To prove $\lim_{n \to \infty} a_nb_n = \infty$, we fix any $M \in \mathbb{R} $. Since $\lim_{n \to \infty} a_n = \infty$, $\exists N_1 \in \mathbb{N}$ such that $a_n \ge \sqrt{M}$$\forall n \ge N_1$. Similarly, $\exists N_2 \in \mathbb{N}$ such that $b_n \ge \sqrt{M}$$\forall n \ge N_2$. Let $N=max${$N_1,N_2$}. Then, $a_nb_n \ge M$$\forall n \ge N$, which implies the claim.
To prove $\lim_{n \to \infty} a_nc_n = -\infty$, we fix any $M \in \mathbb{R} $. Since $\lim_{n \to \infty} a_n = \infty$, $\exists N_1 \in \mathbb{N}$ such that $a_n \ge \sqrt{M}$$\forall n \ge N_1$. Similarly, $\exists N_2 \in \mathbb{N}$ such that $c_n \le \sqrt{M}$$\forall n \ge N_2$. We can also write it as $-c_n \ge \sqrt{M}$. Let $N=max${$N_1,N_2$}. Then, $-a_nc_n \ge -M$ which is $a_nc_n \le M$$\forall n \ge N$, which implies the claim.
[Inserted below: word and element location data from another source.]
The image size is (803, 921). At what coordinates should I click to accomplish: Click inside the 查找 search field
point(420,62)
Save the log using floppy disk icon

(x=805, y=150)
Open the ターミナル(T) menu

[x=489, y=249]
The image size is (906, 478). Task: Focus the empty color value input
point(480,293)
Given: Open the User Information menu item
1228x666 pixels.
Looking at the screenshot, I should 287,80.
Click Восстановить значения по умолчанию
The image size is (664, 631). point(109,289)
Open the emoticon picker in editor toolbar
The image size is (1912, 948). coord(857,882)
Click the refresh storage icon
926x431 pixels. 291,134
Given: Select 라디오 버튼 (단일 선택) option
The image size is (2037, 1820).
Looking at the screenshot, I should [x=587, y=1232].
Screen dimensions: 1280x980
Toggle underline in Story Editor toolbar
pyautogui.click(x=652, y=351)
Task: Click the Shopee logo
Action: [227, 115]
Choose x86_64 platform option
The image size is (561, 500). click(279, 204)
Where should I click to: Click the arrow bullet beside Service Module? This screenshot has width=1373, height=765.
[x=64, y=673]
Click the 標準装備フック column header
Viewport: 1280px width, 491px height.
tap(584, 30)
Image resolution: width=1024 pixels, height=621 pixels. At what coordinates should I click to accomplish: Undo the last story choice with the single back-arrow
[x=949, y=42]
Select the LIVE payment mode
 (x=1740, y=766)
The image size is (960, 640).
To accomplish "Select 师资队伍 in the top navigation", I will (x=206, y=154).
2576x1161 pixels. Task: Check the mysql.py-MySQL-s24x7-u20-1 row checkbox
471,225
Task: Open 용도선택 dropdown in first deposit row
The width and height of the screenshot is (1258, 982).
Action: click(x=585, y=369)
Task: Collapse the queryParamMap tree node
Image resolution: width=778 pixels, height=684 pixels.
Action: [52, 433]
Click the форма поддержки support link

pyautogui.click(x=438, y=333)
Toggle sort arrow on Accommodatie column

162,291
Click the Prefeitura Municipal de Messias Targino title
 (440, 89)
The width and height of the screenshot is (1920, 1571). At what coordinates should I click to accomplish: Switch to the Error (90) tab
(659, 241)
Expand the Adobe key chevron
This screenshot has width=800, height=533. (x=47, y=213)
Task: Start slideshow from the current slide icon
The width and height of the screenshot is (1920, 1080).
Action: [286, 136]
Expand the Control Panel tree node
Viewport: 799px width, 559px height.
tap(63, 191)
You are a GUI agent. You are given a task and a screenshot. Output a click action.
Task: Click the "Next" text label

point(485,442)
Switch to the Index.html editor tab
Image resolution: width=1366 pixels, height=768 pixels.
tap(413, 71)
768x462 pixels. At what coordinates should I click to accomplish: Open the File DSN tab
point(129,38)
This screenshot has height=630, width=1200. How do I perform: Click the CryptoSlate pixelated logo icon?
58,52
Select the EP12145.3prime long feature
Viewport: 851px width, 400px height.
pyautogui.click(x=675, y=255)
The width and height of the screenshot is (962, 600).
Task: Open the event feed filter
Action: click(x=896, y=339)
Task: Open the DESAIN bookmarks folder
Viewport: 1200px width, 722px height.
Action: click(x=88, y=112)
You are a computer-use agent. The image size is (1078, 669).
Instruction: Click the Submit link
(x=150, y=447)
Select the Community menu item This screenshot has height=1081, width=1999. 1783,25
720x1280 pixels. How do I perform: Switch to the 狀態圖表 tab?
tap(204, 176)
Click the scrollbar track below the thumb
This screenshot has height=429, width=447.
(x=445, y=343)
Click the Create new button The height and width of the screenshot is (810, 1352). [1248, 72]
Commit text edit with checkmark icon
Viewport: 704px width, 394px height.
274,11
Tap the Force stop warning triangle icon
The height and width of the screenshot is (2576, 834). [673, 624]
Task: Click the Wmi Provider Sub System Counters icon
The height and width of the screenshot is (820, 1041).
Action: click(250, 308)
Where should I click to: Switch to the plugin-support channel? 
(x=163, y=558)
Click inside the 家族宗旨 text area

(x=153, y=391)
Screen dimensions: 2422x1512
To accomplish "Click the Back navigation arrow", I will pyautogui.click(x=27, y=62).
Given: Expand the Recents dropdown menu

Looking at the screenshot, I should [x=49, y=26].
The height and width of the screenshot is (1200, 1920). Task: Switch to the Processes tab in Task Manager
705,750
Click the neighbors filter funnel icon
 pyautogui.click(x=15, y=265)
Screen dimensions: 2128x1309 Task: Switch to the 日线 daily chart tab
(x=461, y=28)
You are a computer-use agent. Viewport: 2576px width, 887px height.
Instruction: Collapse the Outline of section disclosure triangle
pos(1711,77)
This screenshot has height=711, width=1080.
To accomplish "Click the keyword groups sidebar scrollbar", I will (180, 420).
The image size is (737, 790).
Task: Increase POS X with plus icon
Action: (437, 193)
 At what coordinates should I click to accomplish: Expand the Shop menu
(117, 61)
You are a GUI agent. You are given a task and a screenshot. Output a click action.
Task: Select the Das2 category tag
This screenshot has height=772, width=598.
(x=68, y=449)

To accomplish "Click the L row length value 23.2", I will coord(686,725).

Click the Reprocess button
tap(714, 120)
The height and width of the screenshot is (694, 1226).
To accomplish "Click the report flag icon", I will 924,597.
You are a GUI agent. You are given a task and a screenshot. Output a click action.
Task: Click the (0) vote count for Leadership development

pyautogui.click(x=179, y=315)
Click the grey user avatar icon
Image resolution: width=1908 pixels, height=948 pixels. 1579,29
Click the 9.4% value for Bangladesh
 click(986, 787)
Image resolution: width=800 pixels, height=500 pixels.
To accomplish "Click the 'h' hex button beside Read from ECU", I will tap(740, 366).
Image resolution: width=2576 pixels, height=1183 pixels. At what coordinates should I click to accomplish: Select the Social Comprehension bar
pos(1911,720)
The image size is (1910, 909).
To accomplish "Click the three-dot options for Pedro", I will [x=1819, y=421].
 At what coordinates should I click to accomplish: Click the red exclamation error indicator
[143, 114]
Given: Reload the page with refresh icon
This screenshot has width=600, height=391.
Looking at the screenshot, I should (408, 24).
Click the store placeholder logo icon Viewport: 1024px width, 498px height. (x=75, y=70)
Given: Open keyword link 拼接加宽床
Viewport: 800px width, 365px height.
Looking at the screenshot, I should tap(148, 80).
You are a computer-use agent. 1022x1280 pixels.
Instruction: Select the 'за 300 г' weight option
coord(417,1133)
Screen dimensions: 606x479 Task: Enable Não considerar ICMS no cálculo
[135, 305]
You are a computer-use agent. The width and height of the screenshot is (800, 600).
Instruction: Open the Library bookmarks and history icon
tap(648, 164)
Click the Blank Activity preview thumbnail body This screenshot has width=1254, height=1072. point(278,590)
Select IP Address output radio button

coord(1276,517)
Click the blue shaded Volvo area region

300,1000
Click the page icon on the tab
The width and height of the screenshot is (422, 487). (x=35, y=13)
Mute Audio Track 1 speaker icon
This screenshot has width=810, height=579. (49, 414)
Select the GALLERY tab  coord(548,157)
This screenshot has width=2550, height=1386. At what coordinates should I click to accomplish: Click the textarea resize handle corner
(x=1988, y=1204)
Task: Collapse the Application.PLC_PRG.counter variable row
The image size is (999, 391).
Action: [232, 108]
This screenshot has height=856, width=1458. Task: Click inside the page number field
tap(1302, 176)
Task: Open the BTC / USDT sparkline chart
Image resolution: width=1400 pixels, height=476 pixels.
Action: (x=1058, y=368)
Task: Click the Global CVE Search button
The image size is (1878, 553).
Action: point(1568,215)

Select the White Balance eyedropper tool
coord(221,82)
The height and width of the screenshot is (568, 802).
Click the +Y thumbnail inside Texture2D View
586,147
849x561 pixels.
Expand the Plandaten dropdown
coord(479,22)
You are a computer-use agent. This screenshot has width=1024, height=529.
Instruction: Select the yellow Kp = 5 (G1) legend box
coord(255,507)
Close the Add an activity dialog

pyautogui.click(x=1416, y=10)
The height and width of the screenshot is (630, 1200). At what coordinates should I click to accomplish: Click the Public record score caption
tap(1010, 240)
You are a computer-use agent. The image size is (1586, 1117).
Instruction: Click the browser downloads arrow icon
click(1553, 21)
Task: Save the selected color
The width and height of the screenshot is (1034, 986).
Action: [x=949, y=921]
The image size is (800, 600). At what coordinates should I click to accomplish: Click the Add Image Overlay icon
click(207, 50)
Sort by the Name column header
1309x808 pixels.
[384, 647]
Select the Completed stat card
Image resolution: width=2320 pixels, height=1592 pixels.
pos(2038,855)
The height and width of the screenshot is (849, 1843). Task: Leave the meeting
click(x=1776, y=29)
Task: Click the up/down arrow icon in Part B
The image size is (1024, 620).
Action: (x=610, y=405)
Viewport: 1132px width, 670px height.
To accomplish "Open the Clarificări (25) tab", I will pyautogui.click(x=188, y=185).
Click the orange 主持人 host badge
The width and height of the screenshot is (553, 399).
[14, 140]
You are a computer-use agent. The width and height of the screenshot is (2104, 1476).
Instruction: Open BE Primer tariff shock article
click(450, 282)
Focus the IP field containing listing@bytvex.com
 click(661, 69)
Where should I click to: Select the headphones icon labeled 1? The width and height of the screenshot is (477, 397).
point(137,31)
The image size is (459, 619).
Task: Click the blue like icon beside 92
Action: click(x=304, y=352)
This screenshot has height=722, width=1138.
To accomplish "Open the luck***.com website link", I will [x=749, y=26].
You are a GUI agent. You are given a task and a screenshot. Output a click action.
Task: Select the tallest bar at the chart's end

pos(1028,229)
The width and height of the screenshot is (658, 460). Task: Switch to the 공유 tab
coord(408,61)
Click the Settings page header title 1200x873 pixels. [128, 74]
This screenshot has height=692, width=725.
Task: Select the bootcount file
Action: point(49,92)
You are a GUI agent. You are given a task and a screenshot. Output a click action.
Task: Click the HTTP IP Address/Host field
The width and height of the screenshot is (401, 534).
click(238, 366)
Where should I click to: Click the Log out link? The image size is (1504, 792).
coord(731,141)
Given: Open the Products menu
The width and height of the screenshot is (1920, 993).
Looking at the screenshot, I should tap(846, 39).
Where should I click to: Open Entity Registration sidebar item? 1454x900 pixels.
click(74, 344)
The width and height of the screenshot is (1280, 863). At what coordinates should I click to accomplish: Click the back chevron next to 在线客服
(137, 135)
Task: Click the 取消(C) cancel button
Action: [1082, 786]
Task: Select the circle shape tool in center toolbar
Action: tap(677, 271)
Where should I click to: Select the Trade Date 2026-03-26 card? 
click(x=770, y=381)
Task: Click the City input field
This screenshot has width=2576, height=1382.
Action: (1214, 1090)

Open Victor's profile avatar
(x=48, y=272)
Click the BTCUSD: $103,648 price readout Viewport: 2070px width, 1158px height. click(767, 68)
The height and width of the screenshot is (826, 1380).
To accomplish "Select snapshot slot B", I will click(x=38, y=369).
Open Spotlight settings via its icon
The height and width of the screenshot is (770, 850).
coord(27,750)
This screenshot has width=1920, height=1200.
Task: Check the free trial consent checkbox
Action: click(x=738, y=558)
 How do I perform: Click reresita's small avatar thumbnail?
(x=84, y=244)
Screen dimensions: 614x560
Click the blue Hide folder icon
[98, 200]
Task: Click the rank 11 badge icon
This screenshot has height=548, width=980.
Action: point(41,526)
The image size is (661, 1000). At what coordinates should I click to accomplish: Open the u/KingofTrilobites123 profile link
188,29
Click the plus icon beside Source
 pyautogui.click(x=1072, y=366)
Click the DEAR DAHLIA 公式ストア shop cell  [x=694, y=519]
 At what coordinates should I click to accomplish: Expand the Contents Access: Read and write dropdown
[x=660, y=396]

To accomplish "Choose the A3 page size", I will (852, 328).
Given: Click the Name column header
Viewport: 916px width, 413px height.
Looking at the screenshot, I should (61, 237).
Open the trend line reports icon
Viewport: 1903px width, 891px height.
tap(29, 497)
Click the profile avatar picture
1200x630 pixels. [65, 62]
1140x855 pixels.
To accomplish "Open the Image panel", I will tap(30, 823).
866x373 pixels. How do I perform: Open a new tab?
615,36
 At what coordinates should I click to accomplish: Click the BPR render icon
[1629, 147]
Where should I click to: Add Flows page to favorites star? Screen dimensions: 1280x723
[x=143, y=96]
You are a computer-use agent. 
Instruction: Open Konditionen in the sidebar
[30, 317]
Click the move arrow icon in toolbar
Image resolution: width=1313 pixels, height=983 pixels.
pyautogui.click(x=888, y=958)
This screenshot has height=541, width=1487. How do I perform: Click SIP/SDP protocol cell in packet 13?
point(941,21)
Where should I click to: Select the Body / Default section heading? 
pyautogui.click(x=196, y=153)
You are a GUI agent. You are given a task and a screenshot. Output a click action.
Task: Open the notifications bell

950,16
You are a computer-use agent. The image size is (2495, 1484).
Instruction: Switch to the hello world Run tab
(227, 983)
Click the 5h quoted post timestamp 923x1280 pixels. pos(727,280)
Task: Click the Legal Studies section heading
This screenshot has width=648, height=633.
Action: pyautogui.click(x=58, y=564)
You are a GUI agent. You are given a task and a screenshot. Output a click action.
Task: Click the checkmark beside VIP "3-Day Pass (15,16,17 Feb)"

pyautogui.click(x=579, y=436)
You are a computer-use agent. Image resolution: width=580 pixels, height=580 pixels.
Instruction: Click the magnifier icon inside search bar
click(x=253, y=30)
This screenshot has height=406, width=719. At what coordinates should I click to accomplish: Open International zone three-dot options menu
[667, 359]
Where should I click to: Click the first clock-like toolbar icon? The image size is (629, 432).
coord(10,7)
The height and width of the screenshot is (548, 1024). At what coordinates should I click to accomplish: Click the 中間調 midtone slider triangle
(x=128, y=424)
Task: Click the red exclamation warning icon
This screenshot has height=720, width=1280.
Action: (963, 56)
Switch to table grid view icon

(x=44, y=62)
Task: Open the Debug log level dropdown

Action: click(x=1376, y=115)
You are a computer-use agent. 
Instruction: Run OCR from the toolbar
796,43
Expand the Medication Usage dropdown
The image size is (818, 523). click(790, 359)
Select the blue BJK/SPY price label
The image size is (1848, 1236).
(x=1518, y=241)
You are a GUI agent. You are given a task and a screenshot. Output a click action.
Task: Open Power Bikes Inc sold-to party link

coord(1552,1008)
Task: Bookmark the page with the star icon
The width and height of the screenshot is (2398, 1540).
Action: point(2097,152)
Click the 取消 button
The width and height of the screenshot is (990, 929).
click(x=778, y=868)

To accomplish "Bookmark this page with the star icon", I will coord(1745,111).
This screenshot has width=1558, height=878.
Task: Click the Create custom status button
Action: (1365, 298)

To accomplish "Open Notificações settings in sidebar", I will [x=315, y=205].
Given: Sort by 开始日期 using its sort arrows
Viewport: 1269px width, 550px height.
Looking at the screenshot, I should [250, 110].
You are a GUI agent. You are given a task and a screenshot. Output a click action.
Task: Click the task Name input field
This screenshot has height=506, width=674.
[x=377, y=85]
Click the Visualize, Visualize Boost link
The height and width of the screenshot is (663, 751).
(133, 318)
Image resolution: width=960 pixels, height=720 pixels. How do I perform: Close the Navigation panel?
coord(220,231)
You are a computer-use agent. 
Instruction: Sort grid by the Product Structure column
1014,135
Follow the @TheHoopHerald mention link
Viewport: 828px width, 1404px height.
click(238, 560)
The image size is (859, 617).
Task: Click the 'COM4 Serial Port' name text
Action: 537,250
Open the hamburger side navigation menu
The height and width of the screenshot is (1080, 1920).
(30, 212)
To prove $\lim_{n \to \infty} ka_n = \infty$ if $k \gt 0$, and $\lim_{n \to \infty} ka_n = -\infty$ if $k \lt 0$, we fix any $M \in \mathbb{R} $. Since $\lim_{n \to \infty} a_n = \infty$, $\exists N \in \mathbb{N}$ such that $a_n \ge \frac{M}{k}$$\forall n \ge N$. If $k \gt 0$, then $ka_n \ge M$, else if $k \lt 0$, then $ka_n \le M$, which implies the claim.